[Stored data entries]
>>>>>

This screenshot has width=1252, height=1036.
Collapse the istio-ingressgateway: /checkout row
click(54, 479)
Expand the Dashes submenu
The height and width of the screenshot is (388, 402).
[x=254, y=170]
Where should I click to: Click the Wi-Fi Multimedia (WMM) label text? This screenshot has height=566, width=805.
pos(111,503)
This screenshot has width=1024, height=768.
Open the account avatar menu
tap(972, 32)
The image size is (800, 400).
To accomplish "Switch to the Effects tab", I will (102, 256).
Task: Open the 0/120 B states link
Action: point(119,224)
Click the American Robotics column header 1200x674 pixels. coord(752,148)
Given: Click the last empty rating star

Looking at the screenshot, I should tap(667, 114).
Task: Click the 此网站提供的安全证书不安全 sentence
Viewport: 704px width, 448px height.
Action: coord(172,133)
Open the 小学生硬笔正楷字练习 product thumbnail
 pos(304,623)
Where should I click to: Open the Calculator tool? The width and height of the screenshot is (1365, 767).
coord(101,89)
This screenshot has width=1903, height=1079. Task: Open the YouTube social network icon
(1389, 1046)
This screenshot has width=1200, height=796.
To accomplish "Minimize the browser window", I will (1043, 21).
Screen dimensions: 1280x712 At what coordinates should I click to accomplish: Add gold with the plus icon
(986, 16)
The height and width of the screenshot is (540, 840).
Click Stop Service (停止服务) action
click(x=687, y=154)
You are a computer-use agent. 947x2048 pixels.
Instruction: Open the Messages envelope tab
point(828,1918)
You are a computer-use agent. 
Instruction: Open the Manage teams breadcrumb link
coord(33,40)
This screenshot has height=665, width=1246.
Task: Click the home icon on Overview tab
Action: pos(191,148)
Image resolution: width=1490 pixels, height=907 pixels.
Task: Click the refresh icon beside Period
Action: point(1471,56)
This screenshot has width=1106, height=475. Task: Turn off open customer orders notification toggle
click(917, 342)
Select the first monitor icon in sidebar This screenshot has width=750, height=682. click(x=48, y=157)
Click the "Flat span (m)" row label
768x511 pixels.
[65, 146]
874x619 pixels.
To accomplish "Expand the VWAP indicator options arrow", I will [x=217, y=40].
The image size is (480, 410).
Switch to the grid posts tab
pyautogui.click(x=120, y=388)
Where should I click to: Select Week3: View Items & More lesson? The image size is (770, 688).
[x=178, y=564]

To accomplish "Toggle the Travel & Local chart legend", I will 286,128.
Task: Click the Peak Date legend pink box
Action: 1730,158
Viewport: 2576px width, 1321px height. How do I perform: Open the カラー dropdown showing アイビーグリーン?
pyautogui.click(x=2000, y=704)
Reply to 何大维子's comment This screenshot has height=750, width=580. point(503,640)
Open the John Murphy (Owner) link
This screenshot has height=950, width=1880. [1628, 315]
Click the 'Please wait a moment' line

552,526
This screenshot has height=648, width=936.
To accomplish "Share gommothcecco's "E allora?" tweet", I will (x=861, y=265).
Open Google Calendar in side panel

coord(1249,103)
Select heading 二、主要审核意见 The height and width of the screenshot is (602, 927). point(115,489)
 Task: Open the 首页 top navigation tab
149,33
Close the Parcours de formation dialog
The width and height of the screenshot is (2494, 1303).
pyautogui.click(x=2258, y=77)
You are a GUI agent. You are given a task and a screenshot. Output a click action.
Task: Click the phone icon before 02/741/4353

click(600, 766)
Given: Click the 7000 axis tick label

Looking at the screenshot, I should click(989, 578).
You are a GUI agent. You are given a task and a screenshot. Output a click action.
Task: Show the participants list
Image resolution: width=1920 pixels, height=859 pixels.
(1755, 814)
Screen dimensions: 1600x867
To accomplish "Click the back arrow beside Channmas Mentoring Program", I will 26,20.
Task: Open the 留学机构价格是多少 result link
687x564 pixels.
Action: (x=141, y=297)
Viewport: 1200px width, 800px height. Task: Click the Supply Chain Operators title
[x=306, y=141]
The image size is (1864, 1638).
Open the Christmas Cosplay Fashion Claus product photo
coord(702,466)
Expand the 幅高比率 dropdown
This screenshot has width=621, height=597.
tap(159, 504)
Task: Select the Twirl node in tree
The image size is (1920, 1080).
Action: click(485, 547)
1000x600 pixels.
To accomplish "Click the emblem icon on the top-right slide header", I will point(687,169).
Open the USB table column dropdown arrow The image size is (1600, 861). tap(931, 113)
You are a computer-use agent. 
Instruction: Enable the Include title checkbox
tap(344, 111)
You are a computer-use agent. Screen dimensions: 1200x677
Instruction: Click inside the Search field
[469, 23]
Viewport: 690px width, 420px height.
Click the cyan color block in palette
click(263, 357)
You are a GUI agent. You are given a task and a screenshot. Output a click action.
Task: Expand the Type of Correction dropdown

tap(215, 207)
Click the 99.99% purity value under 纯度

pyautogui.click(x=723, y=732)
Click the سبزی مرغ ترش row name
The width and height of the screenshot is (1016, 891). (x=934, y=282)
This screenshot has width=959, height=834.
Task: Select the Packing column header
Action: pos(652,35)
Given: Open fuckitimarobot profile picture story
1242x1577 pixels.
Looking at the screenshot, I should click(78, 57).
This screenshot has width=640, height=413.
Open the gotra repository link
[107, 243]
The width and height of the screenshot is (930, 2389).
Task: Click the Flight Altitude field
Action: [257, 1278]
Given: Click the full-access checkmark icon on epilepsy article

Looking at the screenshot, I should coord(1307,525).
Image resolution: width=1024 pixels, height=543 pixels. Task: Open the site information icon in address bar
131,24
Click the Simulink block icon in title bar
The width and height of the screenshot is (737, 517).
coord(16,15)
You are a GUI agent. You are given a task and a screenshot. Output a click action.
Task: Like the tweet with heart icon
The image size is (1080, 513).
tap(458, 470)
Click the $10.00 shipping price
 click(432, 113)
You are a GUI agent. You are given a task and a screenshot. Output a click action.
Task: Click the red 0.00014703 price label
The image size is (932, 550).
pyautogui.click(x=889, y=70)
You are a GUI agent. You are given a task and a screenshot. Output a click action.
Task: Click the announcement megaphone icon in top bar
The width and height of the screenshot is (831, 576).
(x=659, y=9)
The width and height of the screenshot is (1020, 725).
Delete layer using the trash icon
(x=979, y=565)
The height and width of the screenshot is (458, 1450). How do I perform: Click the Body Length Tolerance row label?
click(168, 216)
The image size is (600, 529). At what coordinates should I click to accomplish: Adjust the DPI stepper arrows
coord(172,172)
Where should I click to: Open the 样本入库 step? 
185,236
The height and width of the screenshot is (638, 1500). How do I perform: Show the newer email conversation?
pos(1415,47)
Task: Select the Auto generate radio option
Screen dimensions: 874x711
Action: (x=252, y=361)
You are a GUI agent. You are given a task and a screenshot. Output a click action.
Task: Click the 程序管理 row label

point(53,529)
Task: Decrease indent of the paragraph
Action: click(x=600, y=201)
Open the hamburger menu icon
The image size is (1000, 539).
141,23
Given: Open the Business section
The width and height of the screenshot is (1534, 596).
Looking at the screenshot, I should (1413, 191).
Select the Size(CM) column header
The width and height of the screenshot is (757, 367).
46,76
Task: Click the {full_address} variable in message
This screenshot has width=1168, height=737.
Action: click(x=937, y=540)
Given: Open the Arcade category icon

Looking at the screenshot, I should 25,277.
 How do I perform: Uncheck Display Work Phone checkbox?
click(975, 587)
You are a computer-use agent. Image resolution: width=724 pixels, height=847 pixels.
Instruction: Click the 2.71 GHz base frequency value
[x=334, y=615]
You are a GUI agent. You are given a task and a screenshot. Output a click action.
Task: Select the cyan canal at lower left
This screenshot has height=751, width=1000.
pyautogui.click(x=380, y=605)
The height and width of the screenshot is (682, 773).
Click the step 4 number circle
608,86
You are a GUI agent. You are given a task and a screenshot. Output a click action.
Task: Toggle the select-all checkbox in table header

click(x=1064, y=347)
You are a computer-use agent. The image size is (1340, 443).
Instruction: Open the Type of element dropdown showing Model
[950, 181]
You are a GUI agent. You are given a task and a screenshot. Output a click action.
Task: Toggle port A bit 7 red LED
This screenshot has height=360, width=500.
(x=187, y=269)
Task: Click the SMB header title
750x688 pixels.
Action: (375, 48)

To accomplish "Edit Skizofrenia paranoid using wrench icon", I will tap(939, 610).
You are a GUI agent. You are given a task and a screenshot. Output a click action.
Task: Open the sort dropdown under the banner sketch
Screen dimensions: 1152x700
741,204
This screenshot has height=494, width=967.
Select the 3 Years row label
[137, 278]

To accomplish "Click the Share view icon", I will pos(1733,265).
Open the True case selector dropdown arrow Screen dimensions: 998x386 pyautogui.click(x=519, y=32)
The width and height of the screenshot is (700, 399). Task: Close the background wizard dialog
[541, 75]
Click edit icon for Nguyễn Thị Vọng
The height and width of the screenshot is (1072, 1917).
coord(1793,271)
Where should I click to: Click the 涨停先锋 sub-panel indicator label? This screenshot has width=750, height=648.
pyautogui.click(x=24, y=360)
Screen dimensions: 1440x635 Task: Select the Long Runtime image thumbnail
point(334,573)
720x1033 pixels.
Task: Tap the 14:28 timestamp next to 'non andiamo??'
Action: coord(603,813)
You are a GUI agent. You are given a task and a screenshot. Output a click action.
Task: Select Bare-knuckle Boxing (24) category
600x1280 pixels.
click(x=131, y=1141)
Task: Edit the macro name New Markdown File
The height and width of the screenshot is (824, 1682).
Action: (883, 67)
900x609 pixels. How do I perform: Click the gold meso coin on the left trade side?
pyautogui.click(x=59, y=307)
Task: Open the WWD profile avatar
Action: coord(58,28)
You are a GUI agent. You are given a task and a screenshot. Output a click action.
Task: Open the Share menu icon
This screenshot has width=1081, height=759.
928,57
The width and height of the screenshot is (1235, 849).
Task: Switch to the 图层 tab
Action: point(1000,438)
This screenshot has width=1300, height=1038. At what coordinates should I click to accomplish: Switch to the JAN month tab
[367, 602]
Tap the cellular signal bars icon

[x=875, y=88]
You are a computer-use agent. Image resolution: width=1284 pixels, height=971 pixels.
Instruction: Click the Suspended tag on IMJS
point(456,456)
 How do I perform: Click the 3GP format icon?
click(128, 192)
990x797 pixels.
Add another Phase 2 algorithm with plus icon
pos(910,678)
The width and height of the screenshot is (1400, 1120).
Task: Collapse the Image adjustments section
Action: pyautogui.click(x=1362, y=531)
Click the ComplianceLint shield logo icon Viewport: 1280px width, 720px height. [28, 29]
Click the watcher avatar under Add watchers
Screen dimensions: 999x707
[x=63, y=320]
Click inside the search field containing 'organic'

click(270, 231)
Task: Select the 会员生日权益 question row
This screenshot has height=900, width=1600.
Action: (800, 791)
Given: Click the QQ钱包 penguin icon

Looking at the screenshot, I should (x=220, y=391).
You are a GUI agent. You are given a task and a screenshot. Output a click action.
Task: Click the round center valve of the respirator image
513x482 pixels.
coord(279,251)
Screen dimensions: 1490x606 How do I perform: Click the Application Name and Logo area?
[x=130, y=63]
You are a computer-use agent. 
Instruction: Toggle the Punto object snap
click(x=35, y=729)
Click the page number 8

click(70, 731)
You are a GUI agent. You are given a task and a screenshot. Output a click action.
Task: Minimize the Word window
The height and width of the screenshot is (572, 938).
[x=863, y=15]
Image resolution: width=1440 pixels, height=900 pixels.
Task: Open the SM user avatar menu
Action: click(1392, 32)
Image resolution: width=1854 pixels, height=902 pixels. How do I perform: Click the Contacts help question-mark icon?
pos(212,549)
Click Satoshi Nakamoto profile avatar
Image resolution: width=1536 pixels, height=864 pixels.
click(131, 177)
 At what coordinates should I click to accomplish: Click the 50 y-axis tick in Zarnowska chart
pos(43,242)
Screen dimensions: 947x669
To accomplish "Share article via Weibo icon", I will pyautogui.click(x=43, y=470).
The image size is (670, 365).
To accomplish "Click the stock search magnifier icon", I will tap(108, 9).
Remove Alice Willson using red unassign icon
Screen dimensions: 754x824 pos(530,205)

<<<<<

§ **PROBLEM DESCRIPTION**: Every line above that contains "window" counts once. Give the number of those lines and nothing more.

§ **FINISHED EXERCISE**: 2